[Stored records]
————————
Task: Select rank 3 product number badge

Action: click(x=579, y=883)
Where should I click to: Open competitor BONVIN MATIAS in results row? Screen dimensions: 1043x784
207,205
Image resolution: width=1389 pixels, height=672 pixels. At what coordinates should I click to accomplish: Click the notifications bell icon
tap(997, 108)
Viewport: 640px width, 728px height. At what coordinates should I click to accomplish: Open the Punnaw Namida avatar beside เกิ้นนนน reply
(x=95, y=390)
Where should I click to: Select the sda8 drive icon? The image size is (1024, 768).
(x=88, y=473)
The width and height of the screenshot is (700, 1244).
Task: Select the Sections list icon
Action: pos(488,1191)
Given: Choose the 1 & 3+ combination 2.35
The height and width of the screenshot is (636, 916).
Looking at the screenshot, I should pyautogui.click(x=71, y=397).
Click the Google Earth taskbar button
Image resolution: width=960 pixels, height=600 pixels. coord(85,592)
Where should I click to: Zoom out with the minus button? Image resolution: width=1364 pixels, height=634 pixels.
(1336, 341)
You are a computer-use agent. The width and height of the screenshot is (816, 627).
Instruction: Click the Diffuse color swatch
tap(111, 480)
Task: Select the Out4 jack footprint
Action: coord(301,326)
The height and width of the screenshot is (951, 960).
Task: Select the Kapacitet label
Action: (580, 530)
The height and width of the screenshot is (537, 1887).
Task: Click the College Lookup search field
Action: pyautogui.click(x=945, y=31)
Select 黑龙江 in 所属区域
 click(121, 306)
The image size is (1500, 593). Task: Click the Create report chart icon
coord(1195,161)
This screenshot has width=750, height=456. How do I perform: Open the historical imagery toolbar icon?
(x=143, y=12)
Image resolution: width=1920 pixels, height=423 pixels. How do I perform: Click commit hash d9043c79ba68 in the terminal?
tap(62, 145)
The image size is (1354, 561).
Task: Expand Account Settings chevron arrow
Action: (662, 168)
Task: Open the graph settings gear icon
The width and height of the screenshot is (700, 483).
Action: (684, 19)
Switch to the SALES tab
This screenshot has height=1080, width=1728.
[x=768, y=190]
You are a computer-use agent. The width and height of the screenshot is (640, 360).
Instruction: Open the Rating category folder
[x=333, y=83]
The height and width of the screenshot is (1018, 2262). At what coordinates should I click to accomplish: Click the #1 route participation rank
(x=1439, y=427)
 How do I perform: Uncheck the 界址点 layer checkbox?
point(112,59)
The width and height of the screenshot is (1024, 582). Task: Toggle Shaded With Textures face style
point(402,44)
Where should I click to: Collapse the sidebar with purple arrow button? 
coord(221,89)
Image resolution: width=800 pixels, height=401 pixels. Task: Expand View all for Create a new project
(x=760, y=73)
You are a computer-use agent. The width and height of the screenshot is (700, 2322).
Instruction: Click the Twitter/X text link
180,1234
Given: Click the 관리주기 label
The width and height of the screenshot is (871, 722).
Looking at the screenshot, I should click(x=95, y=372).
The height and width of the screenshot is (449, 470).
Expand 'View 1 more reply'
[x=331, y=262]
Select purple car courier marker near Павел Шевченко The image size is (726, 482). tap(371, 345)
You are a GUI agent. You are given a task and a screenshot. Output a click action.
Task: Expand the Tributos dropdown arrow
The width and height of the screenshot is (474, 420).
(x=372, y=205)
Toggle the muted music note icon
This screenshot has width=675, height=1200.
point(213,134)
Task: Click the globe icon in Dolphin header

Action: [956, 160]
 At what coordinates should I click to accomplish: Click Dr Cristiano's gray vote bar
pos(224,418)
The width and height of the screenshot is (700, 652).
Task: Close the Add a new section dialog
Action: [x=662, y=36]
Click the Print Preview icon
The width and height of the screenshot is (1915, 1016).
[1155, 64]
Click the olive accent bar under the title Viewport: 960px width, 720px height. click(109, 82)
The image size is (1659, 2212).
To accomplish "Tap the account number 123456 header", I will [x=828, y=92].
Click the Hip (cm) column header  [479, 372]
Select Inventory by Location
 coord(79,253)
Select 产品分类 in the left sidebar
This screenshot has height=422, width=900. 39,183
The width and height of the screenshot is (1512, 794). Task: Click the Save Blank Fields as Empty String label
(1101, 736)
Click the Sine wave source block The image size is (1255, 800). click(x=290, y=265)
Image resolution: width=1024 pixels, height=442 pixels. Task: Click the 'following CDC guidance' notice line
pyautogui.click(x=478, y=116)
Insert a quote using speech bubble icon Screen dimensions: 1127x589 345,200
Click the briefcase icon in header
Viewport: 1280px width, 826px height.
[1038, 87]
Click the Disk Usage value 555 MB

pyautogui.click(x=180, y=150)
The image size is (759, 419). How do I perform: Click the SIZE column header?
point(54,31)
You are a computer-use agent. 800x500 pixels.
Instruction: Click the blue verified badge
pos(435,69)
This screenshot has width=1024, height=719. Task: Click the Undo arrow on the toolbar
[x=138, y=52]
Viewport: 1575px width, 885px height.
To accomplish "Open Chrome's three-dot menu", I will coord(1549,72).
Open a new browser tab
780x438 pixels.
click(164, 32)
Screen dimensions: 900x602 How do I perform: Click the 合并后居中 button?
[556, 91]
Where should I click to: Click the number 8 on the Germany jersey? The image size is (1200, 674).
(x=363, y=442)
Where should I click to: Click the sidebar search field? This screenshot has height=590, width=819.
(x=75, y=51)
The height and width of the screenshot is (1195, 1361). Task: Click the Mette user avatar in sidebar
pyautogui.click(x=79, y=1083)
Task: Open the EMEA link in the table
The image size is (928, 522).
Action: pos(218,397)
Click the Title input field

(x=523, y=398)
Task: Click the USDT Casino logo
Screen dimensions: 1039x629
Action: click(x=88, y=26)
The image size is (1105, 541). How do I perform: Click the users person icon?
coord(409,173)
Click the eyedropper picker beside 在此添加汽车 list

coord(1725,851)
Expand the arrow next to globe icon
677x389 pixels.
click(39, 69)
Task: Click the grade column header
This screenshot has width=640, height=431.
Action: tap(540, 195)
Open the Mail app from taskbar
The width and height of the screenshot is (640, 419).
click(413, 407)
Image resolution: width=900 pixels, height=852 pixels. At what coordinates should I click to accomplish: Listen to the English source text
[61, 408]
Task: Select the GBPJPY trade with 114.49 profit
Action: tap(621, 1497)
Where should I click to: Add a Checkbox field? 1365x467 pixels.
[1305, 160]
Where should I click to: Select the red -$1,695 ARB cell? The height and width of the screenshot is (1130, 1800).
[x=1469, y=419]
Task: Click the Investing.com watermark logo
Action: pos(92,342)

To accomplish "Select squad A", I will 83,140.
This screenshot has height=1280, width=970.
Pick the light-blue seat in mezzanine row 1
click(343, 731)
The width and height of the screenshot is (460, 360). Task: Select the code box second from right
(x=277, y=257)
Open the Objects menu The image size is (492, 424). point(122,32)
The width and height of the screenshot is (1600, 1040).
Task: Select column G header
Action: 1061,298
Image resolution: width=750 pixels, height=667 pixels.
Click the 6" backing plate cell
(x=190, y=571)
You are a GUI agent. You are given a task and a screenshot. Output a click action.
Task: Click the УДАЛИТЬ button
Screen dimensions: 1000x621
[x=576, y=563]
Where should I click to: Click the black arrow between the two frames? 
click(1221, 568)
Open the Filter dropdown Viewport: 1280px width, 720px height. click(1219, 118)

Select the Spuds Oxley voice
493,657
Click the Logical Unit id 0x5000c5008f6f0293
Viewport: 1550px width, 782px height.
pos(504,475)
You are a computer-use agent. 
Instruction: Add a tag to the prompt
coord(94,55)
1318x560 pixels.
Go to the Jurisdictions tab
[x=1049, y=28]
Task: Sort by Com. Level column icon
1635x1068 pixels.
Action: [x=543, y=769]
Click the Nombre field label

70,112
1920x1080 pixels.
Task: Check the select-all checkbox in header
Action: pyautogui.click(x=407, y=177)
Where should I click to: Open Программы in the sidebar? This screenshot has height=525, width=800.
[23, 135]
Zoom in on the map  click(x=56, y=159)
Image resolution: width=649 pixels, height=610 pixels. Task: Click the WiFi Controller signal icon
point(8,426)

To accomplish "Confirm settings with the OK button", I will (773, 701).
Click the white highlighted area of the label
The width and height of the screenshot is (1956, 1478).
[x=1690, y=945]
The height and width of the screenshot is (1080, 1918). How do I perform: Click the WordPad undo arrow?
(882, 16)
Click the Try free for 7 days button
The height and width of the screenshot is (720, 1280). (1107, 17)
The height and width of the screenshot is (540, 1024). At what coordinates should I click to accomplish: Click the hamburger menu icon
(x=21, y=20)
————————
▸ Work order
In the records above, how many lines hold the string "dropdown"? Reply with only the number.

▸ Written response
2